* [Zadanie 1]: Powiel wiernie fragment tekstu o uprawie jęczmienia, który zaczyna się od słów „- Dlaczego państwo”, a kończy na słowach „lutego 2023 r.”.
* [Zadanie 2]: Jakie trzy gatunki roślin ozimych zasiali w tym sezonie państwo Jakubiakowie według tekstu o uprawie jęczmienia?

* [Fragment tekstu]:
───

Z artykułu dowiesz się
- Jak wygląda uprawa jęczmienia w gospodarstwie państwa Jakubiaków?
- Na jakie odmiany jęczmienia postawili państwo Jakubiakowie?
- Dlaczego państwo Jakubiakowie postawili na uprawę jęczmienia?
Z artykułu dowiesz się
Państwo Jakubiakowie w tym sezonie zasiali 3 gatunki roślin ozimych: jęczmień, pszenicę i rzepak. Zapytaliśmy gospodarzy o to, jak prezentują się one na początku lutego 2023 r.

───

* [Przechowywane pozycje]:
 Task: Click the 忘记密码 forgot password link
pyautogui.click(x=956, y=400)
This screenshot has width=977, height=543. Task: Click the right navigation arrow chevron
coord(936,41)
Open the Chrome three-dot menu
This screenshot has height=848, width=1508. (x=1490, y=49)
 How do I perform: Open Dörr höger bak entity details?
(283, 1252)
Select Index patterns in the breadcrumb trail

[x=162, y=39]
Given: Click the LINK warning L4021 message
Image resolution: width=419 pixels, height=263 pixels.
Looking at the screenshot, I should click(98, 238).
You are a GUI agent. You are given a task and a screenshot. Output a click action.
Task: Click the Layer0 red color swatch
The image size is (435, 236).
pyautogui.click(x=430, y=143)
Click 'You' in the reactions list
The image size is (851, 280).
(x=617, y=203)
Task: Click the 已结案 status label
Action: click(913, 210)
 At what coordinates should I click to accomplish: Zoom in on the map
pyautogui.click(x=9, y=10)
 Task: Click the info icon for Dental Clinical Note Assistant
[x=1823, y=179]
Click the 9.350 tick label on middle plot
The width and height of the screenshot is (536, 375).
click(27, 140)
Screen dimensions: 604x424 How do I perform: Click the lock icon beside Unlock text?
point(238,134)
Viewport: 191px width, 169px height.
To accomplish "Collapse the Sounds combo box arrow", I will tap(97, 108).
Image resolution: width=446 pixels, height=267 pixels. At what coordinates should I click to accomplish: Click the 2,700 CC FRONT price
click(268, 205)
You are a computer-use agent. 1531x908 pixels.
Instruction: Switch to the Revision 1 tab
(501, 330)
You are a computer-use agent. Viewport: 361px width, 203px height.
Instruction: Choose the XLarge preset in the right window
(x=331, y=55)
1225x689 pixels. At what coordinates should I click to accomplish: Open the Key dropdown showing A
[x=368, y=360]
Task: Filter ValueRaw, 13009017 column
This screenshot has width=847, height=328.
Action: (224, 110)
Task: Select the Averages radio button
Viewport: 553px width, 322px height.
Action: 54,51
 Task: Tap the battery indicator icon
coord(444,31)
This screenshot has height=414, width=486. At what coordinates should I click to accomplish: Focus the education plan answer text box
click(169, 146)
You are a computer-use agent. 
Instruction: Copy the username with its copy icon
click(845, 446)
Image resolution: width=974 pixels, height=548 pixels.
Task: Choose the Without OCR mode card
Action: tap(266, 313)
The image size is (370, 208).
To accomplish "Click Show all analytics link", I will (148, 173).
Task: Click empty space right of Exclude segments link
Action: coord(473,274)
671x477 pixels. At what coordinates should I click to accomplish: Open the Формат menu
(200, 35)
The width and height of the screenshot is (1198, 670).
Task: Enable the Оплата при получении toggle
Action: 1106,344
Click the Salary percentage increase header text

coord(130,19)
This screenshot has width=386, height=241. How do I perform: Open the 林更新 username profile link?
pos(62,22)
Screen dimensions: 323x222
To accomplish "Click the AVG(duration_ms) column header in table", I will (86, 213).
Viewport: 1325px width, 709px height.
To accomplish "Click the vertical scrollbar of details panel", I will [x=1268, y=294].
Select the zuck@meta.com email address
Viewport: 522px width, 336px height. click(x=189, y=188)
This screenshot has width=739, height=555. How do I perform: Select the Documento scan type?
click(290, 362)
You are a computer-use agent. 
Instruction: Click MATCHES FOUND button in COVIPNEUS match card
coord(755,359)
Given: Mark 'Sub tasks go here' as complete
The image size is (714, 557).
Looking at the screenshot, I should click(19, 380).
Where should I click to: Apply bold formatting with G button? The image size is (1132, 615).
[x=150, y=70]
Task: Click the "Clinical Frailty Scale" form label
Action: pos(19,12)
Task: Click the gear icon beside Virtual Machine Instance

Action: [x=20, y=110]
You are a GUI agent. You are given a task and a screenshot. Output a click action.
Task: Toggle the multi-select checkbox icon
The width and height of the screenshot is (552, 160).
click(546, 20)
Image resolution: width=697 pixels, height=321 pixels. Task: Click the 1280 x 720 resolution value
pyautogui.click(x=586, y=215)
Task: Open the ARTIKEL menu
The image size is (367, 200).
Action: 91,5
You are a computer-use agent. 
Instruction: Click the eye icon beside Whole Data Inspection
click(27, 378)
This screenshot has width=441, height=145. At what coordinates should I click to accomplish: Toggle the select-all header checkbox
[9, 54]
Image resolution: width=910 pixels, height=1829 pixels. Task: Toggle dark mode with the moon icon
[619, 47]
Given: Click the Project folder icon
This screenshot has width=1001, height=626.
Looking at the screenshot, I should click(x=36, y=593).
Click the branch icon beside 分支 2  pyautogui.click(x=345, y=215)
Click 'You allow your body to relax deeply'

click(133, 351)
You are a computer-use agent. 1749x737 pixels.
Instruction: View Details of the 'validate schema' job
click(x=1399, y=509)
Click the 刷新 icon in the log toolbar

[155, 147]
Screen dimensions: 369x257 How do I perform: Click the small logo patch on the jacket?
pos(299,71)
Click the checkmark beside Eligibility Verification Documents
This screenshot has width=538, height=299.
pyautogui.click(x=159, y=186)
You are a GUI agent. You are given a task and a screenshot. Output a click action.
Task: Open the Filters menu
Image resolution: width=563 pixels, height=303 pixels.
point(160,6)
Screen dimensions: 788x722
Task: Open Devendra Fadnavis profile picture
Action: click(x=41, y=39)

───

* [Odpowiedź pisemna 1]:
- Dlaczego państwo Jakubiakowie postawili na uprawę jęczmienia?
Z artykułu dowiesz się
Państwo Jakubiakowie w tym sezonie zasiali 3 gatunki roślin ozimych: jęczmień, pszenicę i rzepak. Zapytaliśmy gospodarzy o to, jak prezentują się one na początku lutego 2023 r.

* [Odpowiedź pisemna 2]: Jęczmień, pszenicę i rzepak.